One study found that two doses of the Pfizer vaccine were 88% effective against symptomatic disease from the Delta variant, versus 93% effective against the Alpha strain. Two doses of the AstraZeneca were 60% effective against Delta compared to 66% against Alpha. However, both vaccines were only 33% effective against Delta after one dose, versus 50% effective against Alpha.
Meanwhile, a preprint study reported high levels of protection when it came to hospitalizations for COVID-19. The Pfizer vaccine was 94% effective against hospitalizations from the Delta or Alpha variants after one dose and 96% effective after two doses. The AstraZeneca vaccine was 71% effective against hospitalizations after one dose and 92% effective after two.
According to Chief Public Health Officer Dr. Theresa Tam, Canada may need to adjust COVID-19 vaccination targets to account for the Delta variant. Models which indicated that Canada could begin easing pandemic restrictions when 75% of people had at least one dose of a COVID-19 vaccine did not account for the Delta strain.
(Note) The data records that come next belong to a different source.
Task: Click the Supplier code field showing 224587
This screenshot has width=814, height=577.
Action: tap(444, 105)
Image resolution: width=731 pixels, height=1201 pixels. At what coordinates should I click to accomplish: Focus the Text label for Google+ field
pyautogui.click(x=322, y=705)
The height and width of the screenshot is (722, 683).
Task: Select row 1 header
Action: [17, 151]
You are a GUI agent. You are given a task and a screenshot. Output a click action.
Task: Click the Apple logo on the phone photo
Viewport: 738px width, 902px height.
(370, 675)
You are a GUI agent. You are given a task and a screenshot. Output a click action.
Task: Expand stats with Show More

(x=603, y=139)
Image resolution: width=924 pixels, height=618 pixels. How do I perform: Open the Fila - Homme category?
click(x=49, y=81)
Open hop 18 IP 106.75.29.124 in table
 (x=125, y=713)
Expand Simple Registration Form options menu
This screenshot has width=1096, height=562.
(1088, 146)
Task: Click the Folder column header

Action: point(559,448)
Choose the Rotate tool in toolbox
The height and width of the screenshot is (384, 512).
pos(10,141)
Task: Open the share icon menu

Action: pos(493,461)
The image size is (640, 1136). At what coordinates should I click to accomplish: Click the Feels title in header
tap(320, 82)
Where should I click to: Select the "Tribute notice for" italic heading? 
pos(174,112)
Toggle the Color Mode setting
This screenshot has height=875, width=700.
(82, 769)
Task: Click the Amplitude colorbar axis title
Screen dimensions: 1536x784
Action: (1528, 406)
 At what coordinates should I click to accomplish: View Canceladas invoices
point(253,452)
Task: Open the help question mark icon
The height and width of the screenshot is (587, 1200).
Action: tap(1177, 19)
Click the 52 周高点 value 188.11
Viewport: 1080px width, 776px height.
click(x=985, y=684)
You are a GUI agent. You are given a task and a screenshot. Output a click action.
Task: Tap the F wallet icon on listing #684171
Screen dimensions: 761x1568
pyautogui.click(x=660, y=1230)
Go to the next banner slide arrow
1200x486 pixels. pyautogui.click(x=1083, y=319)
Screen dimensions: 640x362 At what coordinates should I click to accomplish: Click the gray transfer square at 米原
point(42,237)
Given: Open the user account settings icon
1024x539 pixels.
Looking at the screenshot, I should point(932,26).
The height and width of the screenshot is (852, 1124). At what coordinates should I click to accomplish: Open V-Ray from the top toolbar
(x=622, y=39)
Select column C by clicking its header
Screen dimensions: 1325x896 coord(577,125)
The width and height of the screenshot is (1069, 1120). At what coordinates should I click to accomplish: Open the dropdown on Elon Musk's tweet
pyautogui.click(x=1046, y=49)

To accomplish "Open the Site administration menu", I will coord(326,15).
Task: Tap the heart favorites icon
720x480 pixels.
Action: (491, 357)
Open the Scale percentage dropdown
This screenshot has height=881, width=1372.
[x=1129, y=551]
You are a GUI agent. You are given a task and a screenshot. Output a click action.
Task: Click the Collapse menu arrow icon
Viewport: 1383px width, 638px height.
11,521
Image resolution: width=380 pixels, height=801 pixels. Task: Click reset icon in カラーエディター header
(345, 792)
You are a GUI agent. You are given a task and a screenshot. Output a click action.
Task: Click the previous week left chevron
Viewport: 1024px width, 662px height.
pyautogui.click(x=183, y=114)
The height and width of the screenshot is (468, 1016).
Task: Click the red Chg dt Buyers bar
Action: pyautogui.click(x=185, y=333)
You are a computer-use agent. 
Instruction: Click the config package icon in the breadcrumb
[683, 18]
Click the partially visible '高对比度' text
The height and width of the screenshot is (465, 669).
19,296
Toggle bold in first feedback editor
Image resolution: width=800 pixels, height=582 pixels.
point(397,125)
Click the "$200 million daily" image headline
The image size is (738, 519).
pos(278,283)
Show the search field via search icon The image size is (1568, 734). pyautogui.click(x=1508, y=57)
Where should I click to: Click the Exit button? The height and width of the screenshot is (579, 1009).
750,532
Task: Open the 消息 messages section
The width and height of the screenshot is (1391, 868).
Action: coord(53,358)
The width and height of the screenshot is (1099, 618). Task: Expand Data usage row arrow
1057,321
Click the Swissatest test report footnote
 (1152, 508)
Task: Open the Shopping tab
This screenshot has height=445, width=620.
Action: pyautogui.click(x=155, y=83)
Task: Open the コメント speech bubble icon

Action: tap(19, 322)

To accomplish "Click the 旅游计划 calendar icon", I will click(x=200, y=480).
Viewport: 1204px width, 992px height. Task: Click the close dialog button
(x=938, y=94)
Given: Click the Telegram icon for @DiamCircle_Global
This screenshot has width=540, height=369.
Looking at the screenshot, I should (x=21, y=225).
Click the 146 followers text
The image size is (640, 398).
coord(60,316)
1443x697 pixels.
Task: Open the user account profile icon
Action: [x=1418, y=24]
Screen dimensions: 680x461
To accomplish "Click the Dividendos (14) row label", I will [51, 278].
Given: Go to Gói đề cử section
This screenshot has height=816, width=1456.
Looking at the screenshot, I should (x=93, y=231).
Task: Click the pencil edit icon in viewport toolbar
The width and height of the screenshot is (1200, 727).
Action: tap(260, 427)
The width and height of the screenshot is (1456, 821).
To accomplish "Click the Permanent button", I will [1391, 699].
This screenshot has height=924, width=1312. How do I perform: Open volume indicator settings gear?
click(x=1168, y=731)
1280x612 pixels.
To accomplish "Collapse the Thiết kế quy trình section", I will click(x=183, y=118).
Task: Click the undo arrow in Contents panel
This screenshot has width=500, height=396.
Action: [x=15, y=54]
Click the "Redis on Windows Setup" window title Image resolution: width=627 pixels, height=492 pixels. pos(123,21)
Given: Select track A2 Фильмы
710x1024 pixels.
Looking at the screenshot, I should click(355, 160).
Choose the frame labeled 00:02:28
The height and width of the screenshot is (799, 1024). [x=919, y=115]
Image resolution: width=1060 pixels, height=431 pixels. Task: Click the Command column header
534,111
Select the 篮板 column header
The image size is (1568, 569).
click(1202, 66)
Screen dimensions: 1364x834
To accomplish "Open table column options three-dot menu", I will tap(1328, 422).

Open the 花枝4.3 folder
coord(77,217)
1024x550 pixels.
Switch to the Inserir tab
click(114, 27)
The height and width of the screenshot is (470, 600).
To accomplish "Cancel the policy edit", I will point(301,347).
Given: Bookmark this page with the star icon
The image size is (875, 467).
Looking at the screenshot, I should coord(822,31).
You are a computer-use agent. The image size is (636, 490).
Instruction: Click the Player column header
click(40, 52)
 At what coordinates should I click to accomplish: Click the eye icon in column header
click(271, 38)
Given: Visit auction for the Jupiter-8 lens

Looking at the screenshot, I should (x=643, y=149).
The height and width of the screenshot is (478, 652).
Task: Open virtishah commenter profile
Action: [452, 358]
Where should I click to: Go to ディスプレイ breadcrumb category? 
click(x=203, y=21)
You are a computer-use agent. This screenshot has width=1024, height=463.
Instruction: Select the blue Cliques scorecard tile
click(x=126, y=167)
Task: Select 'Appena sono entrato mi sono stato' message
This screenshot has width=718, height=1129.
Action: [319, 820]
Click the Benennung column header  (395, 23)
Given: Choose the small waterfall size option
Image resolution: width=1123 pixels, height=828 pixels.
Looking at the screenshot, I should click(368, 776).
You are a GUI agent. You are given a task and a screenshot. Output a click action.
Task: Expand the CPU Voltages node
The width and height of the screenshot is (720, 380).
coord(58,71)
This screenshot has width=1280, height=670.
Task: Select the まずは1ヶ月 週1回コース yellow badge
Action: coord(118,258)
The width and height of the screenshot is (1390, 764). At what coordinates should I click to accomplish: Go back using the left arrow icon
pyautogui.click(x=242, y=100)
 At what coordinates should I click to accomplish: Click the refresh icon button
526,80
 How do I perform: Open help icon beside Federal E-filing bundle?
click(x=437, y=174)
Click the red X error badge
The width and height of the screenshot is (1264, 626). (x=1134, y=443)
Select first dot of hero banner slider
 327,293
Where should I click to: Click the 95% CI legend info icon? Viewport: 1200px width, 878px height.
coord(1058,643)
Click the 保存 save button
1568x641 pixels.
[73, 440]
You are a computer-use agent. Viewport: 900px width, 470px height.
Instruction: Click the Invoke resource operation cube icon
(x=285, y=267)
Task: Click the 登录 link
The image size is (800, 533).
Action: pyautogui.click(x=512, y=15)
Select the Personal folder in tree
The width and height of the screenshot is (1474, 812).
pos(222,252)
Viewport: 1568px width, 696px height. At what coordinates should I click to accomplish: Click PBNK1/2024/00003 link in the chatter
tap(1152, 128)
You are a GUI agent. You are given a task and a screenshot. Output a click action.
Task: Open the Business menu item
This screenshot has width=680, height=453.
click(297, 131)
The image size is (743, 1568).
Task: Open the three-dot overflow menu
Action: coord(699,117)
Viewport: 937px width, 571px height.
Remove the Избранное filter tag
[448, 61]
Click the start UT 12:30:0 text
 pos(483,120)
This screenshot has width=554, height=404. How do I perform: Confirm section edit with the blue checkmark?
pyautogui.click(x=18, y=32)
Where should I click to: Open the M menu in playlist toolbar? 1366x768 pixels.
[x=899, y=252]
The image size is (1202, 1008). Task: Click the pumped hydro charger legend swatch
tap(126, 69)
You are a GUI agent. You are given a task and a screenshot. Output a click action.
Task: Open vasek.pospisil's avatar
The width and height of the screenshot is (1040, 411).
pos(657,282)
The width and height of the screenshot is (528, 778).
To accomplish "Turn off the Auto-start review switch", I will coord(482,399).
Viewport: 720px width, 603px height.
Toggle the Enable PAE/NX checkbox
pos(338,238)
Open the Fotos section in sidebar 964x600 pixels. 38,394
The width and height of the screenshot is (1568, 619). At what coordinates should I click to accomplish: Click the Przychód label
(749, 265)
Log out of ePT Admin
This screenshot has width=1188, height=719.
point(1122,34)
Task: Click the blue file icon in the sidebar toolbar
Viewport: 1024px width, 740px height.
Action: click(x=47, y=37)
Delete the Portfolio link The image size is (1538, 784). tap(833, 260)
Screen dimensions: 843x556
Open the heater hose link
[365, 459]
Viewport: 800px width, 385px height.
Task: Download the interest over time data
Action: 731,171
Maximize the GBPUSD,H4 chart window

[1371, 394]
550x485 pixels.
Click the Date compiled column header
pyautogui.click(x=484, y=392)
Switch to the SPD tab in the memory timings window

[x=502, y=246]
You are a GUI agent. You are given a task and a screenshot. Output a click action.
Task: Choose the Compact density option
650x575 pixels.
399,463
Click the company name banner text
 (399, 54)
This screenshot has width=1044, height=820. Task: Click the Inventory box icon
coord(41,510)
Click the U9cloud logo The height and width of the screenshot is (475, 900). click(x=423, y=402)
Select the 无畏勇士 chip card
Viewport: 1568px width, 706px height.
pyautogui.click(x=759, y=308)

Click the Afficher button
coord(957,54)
Still, Canada is in a good position to curb the spread of the Delta variant, says Evans. “Because of our vaccine strategy to get one dose into everybody, the amount of SARS-CoV-2 circulating is really low,” he explains. As such, the Delta variant “is not getting a good opportunity to surge forward.”
First documented in South Africa in May 2020, the Beta variant was linked with increases in hospitalizations and deaths during that country’s second wave. Vaccines also appear to be less effective in preventing COVID-19 from the Beta variant.
In one study, researchers found that two doses of the Pfizer vaccine were 75% effective against any infection from the Beta variant, and 89.5% effective against any infection from the Alpha variant. However, vaccine effectiveness against severe or fatal disease from either the Alpha or Beta variants was very high at 97.4%.
Novavax clinical trials showed 89% efficacy in the United Kingdom, compared to just 60% in South Africa, where the Beta strain was common. Similarly, clinical trials of the Johnson & Johnson vaccine reported lower levels of protection against moderate to severe COVID-19 in South Africa than in the United States.
Meanwhile, South Africa stopped plans to rollout the AstraZeneca vaccine because clinical trials did not show protection against mild or moderate illness caused by the Beta variant.
Recent studies suggest that mutations in the Beta variant’s spike protein might allow it to escape the immune response trained by vaccines.
“Everybody was worried about Beta especially because there’s this vaccine escape issue,” says Evans. “If it was [more] transmissible like Alpha, we would have been in trouble, but it isn’t. It seems to be no more transmissible [than early strains of the virus].”
To date, Canada has documented more than 1,900 cases.
The Gamma variant, first documented in Brazil in November 2020, is estimated to be 1.7-2.4 times more transmissible than other local strains in that country. Canada has reported more than 15,000 cases to date.
The Gamma variant has some of the same mutations in its spike protein as the Alpha and Beta strains, which allow it to attach more easily to human cells. However, “it’s not anywhere near as transmissible as Alpha or Delta,” says Evans.
Previous infection with SARS-CoV-2 appears to provide less protection against reinfection with the Gamma variant than other strains. However, at least one preprint study showed that the Gamma variant is less resistant to antibody responses from previous illness or vaccination than the Beta variant.
Evidence also suggests that the Gamma variant struggles to compete with other strains in the wild. In a pre-print study, Italian researchers tracked the concurrent spread of Alpha and Gamma variants and found that the Alpha variant became increasingly common while the Gamma variant did not.